This last weekend I was in San Francisco again with my wife. It was only for a day and a night, but while we were there, and on our way back down the coast, we took in a lot of art. Our biggest art stop (besides perhaps Hearst Castle) was the DeYoung museum. Our stepmother Suzy works at the museum, and suggested a visit while we were in town. It was perfect timing: the Post-Impressionist exhibit is there right now. This is a followup to the Birth of Impressionism show from this summer, and it was an awesome show. The first thing you see walking into the first room is this big fat Sargent portrait – one of those cool ladies in satin dress. Absolutely stunning to see it in person, knocks the top of your head clean off. Damn that guy was good! In that same room were Monets I’d never seen before, Pissaro, Degas, and Renoir. Moving on, we were treated to a room of Van Gogh, another of Cezanne (swoon), and yet another of Gauguin. These are some of my favorite guys, and it’s always great to see them in the flesh. The Renoirs were a particularly magnificent treat – he’s one of those artists whose work is particularly diminished in reproduction. If you get a chance to see any in person, jump at it. Van Gogh is another – you just don’t know his work if you haven’t seen it up close.
We were not quite as interested in the later stuff – it didn’t take too long for modernism to start flying off the deep end – but all of it was cool to see. There was a room or two of outstanding pointillist work, including various Seurats and a couple from my favorite pointillist, Theo van Rhyssellberghe. A couple of other standouts were a painting by Vilhelm Hammershøi (the one seen at right, absolutely love it) and a few impressive works by Henri Rousseau. These were all works on loan from the Musée d’Orsay in Paris; this collection isn’t making any other stops in the United States, and probably won’t ever make it across the Atlantic again in its entirety. The only reason it’s here now is because the d’Orsay is currently being renovated. Maybe in another eighty years or so. So if you’re in San Francisco, or if you aren’t, I can definitely recommend the exhibit.
Something else that was magical about the museum visit is that I was lucky enough to be given a tour of the conservators’ painting room. The DeYoung is one of the few museums that still conducts its own conservation, rather than outsourcing the work, and I got to see a few of the pieces they were working on there, and to speak with a few of the conservators. One of them, Elise Effmann, gave us a tour and spent a good amount of time discussing things with me and explaining details of the trade. In case you don’t know me well enough by now: for me this was awesome. I’d like to talk about this more later; I think artists who are interested in the durability of their paintings should be soaking up as much as possible from the professionals who are working at keeping the older paintings alive. These are the folks who know which art materials have been more durable, and which materials eventually lead to problems in conservation. Elise, for instance, was able to confirm something I’ve thought in the past, and actually mentioned briefly in the last post: oil paintings in which soft resins have been incorporated into the paint layers are particularly troublesome to conserve. One of the primary tasks of the conservator is the removal and reapplication of final varnishes; and when soft resins are a part of the paint layer, they are all too easy to damage. Your paint layer can come right up with the varnish. Even if that doesn’t happen, then the resin will darken and yellow in your painting over time; and unlike the yellowing of oil, the yellowing and darkening of resins is not reversible by sunlight. It’s very fashionable now, as it was in the nineteenth century, to use things like mastic varnish, Venice turpentine, Canada balsam, megilp, Maroger medium, what have you, as a painting medium; but if you want your oil paintings to be durable (“archival,” in modern parlance), then it just isn’t a sound idea. Want archival? Then just use oil and pigment. Simple. More on that later. Thanks Suzy!

☆ ☆ ☆ ☆

*Problems and tasks*:
A. In the museum post, why is the collection from the Musée d'Orsay on view in San Francisco now?
B. Transcribe the museum post from the words "We were not" up to and including the words "recommend the exhibit.".

*Provided information*:
☆ ☆ ☆ ☆

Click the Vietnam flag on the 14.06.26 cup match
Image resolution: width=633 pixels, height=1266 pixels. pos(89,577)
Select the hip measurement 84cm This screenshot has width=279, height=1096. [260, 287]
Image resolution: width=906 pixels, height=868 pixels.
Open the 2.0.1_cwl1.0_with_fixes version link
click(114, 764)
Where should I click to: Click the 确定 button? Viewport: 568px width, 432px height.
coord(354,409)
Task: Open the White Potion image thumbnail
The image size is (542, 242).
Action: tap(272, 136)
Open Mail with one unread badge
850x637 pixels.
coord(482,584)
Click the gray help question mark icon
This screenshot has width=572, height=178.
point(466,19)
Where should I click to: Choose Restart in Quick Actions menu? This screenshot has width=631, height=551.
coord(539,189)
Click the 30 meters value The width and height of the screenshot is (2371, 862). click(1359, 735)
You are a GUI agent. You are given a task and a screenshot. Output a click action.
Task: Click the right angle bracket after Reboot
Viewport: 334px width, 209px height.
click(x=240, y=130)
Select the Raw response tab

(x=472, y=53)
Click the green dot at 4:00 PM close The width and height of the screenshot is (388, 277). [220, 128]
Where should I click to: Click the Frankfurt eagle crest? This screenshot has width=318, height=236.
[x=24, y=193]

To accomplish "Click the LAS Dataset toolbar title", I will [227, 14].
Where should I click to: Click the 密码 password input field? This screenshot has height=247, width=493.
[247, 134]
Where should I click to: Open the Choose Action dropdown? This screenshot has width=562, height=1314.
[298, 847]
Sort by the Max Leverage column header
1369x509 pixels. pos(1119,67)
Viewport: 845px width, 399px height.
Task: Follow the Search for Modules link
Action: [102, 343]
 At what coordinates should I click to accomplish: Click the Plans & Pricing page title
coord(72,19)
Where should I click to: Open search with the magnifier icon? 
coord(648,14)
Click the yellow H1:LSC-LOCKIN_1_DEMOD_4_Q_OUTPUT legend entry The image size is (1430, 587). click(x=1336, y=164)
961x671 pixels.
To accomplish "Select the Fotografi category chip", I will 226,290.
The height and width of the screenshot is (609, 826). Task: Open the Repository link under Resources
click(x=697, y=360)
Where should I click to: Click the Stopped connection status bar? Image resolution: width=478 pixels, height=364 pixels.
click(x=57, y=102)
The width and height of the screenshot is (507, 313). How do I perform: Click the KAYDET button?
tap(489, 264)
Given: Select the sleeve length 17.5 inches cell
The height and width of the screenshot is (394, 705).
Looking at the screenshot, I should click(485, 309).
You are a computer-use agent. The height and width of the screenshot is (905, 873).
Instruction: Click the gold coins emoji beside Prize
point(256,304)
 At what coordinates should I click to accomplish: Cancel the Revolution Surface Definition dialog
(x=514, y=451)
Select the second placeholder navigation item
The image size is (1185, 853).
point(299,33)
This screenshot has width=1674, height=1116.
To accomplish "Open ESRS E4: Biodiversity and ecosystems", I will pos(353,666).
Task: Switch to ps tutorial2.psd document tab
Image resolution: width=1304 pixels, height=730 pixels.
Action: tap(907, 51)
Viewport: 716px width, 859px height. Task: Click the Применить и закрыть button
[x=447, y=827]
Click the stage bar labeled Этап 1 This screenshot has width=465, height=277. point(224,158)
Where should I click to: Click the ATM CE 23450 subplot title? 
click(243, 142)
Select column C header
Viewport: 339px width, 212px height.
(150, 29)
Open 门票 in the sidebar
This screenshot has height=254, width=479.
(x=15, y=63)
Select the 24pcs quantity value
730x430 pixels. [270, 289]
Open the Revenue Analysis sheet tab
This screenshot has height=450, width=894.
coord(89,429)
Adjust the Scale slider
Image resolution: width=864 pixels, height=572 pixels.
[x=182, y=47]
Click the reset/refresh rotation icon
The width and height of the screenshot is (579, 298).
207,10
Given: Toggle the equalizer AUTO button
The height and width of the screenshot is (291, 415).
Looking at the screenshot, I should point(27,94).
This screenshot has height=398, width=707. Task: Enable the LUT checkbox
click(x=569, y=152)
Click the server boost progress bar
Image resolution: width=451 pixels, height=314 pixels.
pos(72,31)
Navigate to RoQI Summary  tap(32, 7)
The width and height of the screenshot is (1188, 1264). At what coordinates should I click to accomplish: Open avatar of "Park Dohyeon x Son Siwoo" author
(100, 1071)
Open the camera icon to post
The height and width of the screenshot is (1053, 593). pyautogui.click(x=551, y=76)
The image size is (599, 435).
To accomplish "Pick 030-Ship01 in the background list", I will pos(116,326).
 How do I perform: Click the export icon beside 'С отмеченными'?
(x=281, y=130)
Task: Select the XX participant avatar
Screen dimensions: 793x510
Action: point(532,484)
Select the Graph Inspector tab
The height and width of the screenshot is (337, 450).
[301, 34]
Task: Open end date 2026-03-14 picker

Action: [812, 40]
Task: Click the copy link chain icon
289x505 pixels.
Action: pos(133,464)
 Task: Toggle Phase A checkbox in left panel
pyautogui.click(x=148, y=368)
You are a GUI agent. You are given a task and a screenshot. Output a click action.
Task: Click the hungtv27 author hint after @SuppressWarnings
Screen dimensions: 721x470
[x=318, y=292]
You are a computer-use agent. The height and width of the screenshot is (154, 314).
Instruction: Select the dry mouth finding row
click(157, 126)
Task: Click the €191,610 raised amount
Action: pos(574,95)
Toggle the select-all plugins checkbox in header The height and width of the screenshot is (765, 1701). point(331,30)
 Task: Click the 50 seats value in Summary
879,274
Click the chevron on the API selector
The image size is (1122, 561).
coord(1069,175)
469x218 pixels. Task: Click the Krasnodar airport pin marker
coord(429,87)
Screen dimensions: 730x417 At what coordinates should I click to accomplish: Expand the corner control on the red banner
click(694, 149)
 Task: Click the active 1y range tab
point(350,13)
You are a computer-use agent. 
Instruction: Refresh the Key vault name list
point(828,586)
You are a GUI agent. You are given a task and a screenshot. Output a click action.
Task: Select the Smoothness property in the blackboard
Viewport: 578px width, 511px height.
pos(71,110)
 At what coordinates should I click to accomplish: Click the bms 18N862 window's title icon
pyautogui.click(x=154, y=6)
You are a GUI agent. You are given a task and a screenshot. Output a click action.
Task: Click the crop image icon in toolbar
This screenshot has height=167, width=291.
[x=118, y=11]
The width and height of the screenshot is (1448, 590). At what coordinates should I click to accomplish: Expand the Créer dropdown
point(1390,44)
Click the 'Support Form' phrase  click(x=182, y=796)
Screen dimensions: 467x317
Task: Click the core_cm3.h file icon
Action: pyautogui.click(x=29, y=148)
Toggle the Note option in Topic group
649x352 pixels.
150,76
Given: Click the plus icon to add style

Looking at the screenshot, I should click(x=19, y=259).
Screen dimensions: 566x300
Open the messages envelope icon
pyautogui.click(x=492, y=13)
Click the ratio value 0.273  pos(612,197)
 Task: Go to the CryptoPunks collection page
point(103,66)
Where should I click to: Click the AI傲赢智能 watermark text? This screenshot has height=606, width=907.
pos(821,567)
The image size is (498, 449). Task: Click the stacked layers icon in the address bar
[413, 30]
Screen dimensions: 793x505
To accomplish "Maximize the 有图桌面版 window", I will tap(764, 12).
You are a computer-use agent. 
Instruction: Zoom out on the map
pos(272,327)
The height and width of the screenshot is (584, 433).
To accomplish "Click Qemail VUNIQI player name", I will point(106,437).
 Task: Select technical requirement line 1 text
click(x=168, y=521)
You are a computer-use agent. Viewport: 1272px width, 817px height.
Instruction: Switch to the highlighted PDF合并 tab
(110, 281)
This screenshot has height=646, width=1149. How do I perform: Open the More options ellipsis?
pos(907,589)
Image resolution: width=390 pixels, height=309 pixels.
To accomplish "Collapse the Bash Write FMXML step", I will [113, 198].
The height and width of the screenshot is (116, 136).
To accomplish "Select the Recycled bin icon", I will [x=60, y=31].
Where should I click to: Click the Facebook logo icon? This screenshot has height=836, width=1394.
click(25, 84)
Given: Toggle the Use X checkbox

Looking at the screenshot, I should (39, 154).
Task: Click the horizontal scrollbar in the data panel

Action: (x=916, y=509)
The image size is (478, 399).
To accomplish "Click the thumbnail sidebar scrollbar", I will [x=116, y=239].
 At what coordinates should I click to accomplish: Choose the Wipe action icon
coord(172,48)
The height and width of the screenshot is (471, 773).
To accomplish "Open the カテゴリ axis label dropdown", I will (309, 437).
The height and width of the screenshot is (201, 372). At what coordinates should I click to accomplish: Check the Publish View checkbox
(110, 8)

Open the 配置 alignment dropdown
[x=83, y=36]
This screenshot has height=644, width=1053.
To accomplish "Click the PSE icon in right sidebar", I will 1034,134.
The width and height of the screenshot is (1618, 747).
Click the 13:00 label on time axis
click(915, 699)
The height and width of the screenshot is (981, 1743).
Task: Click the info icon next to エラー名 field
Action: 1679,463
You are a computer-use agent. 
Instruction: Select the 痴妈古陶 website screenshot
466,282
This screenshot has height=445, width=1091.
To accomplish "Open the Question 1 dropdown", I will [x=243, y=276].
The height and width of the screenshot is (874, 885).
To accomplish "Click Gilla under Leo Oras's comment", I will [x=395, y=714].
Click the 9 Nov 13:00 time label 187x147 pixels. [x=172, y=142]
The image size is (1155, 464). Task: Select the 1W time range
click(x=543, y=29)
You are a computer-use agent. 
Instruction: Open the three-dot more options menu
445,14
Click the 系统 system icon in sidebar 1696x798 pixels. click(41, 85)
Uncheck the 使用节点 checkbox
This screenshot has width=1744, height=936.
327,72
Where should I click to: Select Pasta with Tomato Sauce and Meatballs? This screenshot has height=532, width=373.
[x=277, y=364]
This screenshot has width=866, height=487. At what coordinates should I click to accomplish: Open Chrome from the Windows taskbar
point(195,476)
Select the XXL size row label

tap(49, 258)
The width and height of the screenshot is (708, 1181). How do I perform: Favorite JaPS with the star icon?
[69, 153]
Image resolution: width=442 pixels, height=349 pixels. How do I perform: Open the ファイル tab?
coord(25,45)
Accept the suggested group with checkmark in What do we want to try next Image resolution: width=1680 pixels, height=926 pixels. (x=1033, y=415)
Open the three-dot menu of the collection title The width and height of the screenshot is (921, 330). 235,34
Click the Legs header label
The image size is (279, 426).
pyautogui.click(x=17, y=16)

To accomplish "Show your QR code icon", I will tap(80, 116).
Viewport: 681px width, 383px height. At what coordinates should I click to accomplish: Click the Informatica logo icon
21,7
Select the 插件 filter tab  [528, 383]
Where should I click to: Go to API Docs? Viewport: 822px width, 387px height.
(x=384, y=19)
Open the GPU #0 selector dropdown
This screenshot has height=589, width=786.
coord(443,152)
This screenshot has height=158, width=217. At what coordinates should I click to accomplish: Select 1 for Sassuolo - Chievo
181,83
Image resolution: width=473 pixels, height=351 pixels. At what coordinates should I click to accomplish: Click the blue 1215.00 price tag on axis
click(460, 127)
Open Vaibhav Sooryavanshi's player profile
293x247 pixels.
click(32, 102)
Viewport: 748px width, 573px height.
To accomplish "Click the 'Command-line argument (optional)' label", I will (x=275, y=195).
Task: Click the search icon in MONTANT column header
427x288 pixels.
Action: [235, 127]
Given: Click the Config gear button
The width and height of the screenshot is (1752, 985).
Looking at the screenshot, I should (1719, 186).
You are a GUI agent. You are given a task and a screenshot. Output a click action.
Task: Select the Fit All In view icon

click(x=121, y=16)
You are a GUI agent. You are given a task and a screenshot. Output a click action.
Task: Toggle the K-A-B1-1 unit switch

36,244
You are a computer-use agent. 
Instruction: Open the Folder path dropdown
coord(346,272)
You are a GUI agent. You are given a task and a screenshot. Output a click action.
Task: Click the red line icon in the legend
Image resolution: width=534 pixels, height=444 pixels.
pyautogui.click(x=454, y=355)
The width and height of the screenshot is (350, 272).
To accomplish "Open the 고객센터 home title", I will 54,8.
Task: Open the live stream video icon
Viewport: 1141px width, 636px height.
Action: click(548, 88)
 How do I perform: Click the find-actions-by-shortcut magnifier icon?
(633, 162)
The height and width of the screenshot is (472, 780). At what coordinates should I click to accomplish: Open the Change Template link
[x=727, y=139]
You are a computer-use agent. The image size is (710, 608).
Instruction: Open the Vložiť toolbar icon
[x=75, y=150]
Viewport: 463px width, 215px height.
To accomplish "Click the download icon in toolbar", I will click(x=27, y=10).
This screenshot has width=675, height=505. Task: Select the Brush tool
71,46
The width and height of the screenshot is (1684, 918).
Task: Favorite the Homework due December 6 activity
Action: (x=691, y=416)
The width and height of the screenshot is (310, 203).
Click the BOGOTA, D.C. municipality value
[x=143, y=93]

☆ ☆ ☆ ☆

*Exercise solutions*:
A. The Musée d'Orsay is currently being renovated.

B.
We were not quite as interested in the later stuff – it didn’t take too long for modernism to start flying off the deep end – but all of it was cool to see. There was a room or two of outstanding pointillist work, including various Seurats and a couple from my favorite pointillist, Theo van Rhyssellberghe. A couple of other standouts were a painting by Vilhelm Hammershøi (the one seen at right, absolutely love it) and a few impressive works by Henri Rousseau. These were all works on loan from the Musée d’Orsay in Paris; this collection isn’t making any other stops in the United States, and probably won’t ever make it across the Atlantic again in its entirety. The only reason it’s here now is because the d’Orsay is currently being renovated. Maybe in another eighty years or so. So if you’re in San Francisco, or if you aren’t, I can definitely recommend the exhibit.